### Exercise prompt:
Tally the lines of the records below that contain the string "screenshot", with case counting, and give only the number.

### Data:
##########
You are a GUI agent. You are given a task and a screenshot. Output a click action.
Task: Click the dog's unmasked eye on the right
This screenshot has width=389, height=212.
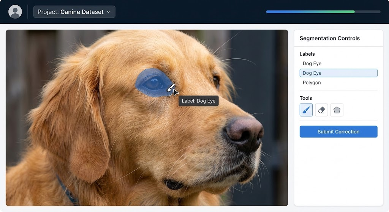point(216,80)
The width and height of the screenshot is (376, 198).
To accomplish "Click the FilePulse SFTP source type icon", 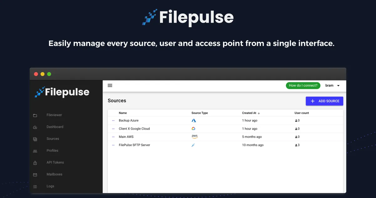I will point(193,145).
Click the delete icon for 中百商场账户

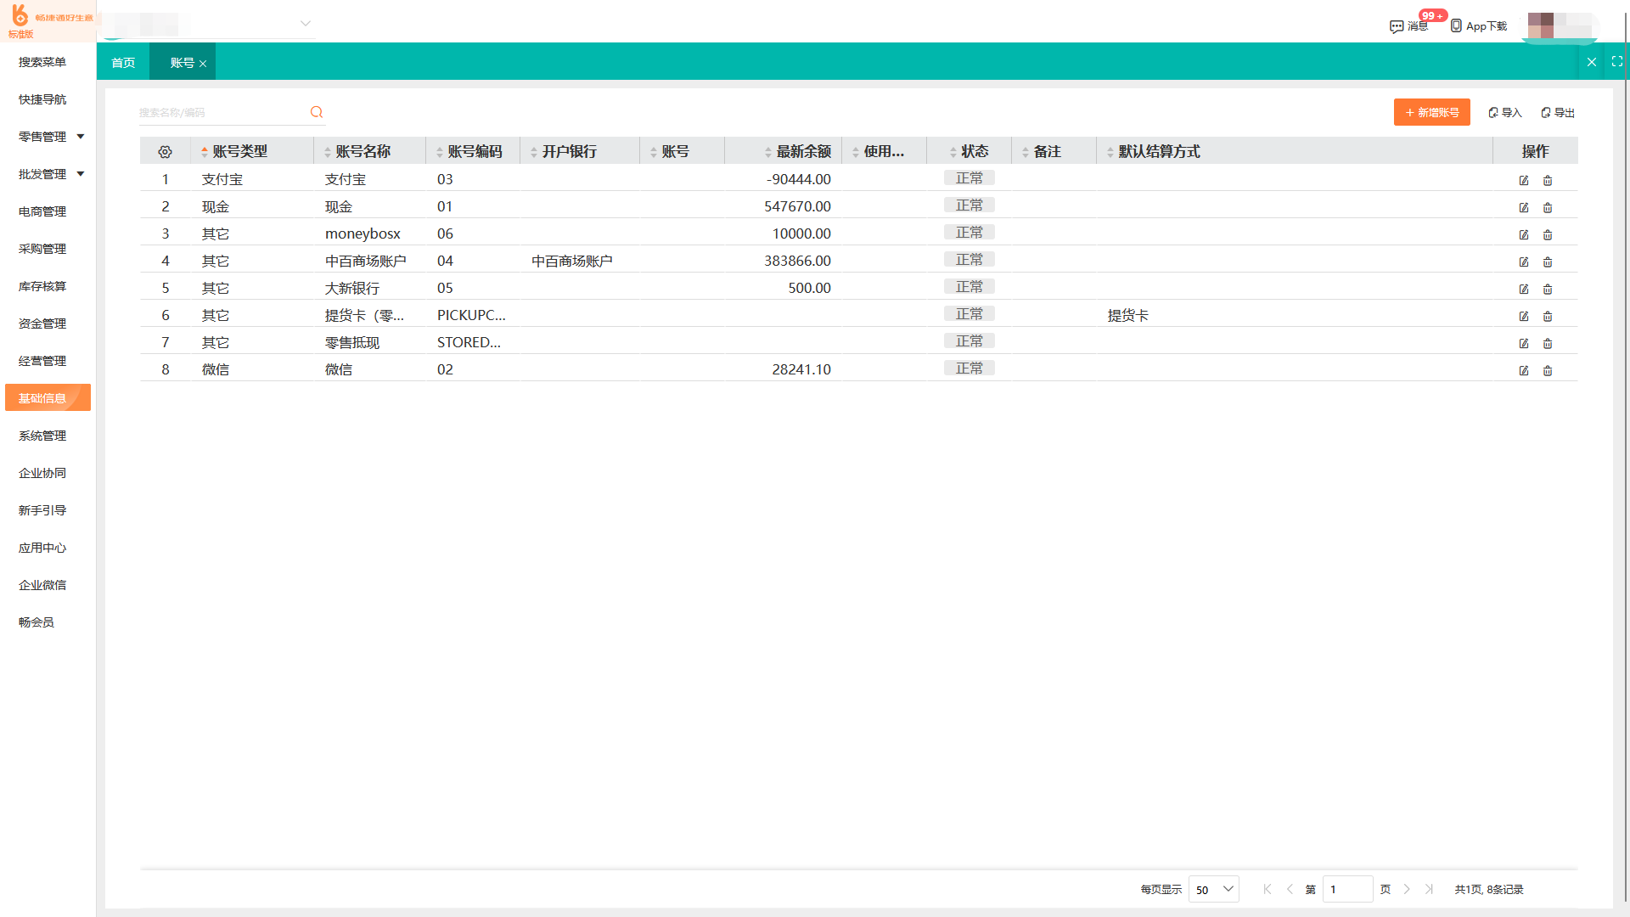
##########
### Task output:
3